Your rug should not only look great, it should perform well, too. To find the best rug within your budget, there are several factors to consider. The perfect rug will have just the right combination of density, twist and fiber.

  • Density refers to the closeness of the tufts or knots. The denser the pile, the better your rug will wear.
  • Twist refers to the winding of yarn around itself. A tighter yarn twist will provide added durability.

The type of FIBER used in your rug also will help determine its appearance and performance. Synthetic fibers provide brilliant colors, easy maintenance, softness and outstanding value. Natural fibers provide soft, low luster colors, long term performance and other aesthetic qualities

There are six general types of fibers, each with different characteristics:


Nylon - Wear and soil resistant and easily cleaned. Resilient, withstands heavy traffic and the weight and movement of furniture. Unlimited variety of brilliant colors.

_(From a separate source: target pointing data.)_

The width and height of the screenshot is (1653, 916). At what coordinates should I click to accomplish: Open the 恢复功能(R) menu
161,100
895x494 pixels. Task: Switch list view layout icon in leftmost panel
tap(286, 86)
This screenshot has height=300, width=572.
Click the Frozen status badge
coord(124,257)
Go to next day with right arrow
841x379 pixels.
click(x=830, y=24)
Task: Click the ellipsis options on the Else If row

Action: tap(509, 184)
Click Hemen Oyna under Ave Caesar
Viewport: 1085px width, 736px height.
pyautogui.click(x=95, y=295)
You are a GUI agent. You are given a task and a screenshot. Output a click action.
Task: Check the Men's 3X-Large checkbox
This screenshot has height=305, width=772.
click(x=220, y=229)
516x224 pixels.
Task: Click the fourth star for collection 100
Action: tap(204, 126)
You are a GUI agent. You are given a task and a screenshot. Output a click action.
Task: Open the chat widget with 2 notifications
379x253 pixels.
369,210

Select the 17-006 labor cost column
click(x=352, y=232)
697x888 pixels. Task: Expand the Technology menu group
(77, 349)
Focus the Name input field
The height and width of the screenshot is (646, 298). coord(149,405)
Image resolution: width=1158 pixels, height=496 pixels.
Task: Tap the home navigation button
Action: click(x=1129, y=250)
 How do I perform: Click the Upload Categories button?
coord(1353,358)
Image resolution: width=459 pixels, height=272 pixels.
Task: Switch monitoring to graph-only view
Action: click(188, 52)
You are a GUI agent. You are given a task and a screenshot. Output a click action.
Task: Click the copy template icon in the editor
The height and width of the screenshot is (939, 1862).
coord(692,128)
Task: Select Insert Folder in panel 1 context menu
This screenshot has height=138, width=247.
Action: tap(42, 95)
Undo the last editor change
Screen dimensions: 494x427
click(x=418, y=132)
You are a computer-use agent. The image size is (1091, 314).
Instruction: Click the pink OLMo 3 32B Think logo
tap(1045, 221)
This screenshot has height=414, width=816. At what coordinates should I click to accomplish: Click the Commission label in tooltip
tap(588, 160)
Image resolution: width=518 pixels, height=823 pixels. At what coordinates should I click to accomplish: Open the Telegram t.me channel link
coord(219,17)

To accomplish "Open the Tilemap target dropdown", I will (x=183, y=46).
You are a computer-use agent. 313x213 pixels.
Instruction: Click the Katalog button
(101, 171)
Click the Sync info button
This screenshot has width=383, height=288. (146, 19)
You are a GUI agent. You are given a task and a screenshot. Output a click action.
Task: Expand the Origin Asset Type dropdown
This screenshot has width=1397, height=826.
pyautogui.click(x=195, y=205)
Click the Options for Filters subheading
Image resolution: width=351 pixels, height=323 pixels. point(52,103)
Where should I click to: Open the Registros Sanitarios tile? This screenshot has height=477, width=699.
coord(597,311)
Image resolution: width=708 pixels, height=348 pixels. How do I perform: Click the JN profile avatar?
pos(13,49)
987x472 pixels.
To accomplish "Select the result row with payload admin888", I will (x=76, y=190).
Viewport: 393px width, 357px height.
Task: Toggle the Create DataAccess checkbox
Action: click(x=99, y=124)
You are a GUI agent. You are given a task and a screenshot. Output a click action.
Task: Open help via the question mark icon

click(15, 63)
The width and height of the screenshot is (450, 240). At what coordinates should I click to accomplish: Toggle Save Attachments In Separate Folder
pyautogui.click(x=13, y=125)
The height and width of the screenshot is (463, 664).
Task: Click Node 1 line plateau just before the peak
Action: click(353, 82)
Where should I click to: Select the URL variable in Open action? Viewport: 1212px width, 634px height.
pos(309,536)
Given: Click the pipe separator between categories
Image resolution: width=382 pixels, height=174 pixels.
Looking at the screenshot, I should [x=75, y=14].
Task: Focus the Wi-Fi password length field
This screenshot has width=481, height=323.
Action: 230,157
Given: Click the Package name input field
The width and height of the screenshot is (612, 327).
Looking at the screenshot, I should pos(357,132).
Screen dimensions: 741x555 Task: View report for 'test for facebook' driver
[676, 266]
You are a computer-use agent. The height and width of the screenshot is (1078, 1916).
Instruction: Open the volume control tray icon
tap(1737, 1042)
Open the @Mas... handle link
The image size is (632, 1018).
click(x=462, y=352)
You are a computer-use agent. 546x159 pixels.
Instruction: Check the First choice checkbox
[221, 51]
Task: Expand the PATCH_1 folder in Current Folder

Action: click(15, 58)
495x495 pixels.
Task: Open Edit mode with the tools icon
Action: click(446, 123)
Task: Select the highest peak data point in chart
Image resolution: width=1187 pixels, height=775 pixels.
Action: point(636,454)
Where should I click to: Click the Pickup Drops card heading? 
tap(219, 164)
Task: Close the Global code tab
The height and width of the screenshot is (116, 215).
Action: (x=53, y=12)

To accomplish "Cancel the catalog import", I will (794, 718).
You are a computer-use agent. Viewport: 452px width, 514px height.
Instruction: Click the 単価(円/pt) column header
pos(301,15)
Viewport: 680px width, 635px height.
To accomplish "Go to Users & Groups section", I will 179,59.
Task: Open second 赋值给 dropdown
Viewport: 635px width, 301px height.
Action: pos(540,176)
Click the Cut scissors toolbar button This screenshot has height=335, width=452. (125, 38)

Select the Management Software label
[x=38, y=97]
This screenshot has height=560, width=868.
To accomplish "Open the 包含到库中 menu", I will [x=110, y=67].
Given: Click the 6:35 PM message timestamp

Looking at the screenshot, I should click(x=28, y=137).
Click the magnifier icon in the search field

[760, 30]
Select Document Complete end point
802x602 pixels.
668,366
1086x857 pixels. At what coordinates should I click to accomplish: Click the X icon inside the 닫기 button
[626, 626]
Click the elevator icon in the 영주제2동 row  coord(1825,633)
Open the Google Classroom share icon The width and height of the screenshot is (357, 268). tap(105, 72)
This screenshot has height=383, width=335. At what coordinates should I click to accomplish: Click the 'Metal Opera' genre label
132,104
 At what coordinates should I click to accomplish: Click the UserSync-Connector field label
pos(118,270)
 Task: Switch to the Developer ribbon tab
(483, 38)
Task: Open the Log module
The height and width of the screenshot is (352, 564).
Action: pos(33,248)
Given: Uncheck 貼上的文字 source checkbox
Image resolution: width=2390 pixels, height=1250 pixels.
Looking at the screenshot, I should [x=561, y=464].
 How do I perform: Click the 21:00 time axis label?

Wool - Noted for luxury and softness. Has high bulk and is available in many colors.

Olefin (Polypropylene) - Strong and colorfast with a soft wool-like feel. Resists wear and stains. Affordable. Predominant machine-woven synthetic fiber. May also be used in outdoor carpet.

Polyester - Noted for its soft "hand" when used in thick, cut pile textures.

Acrylic - Offers the appearance of wool at a lower cost. Sometimes is blended with other fibers. Most often appears in bath rugs and mats.

Cotton - Noted for its softness and performance. Available in many colors.

Blends - There may be blends of any of the above fibers.


Handmade - Constructed by hand. Does not necessarily mean hand-knotted.

Hand-knotted - Woven by hand. A weaver actually knots the yarns by hand that make up the pile around the warp yarns that run the length of the rug.

Hand-hooked/hand-tufted - Usually refers to rugs made by craftsmen who insert yarn into a backing according to a pattern with a handheld tool. The pile of a hand-hooked rug is made up of loops. A hand-tufted rug has a cut pile surface.

Aubusson/Tapestry Weave - A hand-woven method originating In France in which the "stitches" on the face look more linear, and the back may look "stringy" This occurs when the weaver changes yam colors.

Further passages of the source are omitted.